Marrying a job in digital sales with farming may seem at odds with tradition, but the Mountrath farmer believes they complement each other: “They do now. Years ago no one was digitally savvy, there wasn’t as much emphasis on data as there is now. For me you can’t have enough data on what you’re doing, how you’re doing it, and what you’re producing.
“Data is my unique selling point.”
The tools to harvest that data are part of everyday farming life: “I’m doing things a lot different to most commercial farmers. I tag lambs when they’re two days old. You don’t have to tag sheep until they’re 12 months old, or leave the farm before 12 months. So many farmers tag them the morning they’re selling, you’ll even see them tagging them in the mart.”

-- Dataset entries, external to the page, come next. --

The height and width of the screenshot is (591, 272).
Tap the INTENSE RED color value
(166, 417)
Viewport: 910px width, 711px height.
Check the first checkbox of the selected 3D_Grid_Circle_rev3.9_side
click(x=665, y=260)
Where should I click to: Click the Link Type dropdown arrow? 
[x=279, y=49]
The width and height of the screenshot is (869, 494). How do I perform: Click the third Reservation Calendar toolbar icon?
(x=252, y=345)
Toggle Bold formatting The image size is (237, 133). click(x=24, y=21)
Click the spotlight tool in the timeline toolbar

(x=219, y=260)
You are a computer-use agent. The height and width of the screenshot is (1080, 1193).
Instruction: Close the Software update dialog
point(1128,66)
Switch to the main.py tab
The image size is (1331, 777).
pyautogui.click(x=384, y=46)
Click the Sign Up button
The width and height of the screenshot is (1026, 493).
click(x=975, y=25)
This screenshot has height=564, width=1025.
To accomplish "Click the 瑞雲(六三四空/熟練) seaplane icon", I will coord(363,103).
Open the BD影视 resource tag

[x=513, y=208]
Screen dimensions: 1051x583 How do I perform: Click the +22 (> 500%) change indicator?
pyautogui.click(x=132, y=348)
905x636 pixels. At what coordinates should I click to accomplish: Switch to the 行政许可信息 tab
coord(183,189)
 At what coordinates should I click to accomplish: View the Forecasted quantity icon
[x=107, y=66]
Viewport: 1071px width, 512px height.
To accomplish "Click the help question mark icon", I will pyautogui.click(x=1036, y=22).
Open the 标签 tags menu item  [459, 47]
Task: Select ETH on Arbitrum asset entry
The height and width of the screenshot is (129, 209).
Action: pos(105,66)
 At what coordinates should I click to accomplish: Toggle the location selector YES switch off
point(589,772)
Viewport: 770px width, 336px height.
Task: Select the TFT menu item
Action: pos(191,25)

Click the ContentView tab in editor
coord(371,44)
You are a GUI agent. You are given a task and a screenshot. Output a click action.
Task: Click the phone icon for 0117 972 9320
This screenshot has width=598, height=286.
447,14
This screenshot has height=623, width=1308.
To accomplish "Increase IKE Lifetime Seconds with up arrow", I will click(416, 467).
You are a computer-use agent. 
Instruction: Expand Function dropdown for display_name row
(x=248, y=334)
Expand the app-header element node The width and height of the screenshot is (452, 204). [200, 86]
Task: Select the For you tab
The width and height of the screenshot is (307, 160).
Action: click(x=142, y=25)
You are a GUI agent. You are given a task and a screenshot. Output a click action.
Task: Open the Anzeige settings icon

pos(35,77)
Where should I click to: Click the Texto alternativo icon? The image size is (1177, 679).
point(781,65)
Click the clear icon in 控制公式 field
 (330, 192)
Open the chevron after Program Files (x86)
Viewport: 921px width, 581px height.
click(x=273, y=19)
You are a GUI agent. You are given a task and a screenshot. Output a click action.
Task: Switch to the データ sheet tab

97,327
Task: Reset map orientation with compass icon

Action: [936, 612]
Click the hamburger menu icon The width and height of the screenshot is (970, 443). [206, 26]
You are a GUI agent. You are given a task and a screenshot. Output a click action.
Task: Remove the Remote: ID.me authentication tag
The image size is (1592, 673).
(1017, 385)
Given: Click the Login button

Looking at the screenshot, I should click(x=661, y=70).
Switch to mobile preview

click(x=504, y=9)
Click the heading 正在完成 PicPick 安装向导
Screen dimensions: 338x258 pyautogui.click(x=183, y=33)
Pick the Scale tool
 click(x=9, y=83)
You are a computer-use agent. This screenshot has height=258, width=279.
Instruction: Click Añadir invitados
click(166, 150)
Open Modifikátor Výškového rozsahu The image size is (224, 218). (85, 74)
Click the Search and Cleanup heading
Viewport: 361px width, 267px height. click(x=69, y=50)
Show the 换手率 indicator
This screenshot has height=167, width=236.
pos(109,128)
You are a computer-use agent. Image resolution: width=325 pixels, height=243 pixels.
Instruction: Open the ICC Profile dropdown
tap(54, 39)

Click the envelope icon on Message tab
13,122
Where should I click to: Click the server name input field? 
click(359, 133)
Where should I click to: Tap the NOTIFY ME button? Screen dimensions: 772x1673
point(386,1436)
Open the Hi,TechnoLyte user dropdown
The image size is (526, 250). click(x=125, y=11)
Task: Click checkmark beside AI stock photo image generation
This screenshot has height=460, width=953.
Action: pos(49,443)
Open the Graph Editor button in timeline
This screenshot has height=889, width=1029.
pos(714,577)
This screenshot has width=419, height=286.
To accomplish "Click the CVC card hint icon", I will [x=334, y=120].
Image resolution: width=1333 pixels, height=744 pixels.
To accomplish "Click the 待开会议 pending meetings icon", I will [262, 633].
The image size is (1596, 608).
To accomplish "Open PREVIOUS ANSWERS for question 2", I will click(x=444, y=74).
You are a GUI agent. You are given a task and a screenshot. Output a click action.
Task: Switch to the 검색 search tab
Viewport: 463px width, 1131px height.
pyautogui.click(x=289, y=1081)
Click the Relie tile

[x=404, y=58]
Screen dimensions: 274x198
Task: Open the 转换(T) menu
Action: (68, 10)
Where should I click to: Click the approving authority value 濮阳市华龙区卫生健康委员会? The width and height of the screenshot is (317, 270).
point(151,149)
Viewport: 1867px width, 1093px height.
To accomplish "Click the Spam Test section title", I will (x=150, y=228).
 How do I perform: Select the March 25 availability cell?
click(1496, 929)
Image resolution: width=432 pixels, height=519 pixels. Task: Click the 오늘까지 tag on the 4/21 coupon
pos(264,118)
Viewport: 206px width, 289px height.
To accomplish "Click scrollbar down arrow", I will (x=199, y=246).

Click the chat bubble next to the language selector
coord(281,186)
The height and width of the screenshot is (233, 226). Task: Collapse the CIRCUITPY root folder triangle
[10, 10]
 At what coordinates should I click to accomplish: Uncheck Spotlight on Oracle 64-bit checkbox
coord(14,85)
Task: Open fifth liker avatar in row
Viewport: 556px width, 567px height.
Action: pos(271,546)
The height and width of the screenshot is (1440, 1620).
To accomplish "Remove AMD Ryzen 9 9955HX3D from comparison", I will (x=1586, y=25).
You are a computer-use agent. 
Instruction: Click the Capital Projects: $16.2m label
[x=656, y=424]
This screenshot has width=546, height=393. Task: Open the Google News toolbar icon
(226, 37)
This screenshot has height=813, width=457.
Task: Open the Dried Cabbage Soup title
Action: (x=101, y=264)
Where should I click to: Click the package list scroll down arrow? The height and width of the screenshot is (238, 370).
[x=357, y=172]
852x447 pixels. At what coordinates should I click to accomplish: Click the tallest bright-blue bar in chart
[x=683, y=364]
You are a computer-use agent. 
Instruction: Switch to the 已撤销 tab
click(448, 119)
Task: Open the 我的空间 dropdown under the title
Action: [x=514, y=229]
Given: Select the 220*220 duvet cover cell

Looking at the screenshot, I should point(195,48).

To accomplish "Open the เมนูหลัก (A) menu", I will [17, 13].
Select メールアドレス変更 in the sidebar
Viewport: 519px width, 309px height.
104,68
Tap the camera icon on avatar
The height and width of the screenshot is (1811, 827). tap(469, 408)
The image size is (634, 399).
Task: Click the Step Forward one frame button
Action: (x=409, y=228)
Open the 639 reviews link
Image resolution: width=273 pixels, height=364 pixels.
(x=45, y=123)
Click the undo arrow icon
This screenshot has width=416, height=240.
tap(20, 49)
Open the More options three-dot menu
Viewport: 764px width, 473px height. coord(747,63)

“Tagging them at two days old allows me to track that lamb’s performance until either A, if they’re a male they get fattened up for sale to go into the food chain, or B, if they’re being retained as breeding hoggets, or C, if they’re being sold as breeding hoggets.”
The trick is to keep on top of the numbers: “I can monitor their mother’s performance as well. So I can tell if she’s an efficient ewe or not. So say for example, if she’s an 80 kilo ewe and rearing two lambs that are rearing 45 kilo each at point of sale, she’s 110% efficient.
“Whereas if she’s rearing one lamb and he’s 35 kilos at 100 days, then she’s not pulling her weight, basically.”
Tracking the figures is also evolving: “It started out as pen and paper,” Maurice says. “I weigh lambs when they’re two days old. When I’m in the lambing shed, I have a whiteboard and I record all the traits I want.
“I mark them one to five and write down comments.
“I used to transcribe that to a diary every couple of nights when the board was full. But in the last two years, I’ve invested in the EID reader.”
Another branch of the Fitzgerald enterprise is that of a content creator. A 22-second clip on his Irish Prairie Instagram of an “amazing life hack” has amassed 12.1 million views on social media.
“I set up Facebook and Instagram about four years ago to take pictures to sell the stock I was breeding. It was basically to save money, rather than going from marts and having farmers or factory buyers telling me what they’re going to give me for my product.
“I just put up the odd posts, day to day on the sheep farm. I think I had maybe three or four hundred followers.
“I thought it was doing grand, going along nicely. I’d get the odd message or comment about how well they’re looking.
“I put up the video of moving the sheep one morning and threw it up before I went to work.
“It was a rotational grazing system to be moved every three days, using a plastic pipe.
“It went mad overnight. I started getting messages then from lads all over the country, the UK, the US and New Zealand.”
The success of that social media hit has not distracted Maurice from what his business is.
He may have become one of Ireland’s farmer content creators, or “farmfluencer”, but it will not distract him from developing his unique sheep farm enterprise.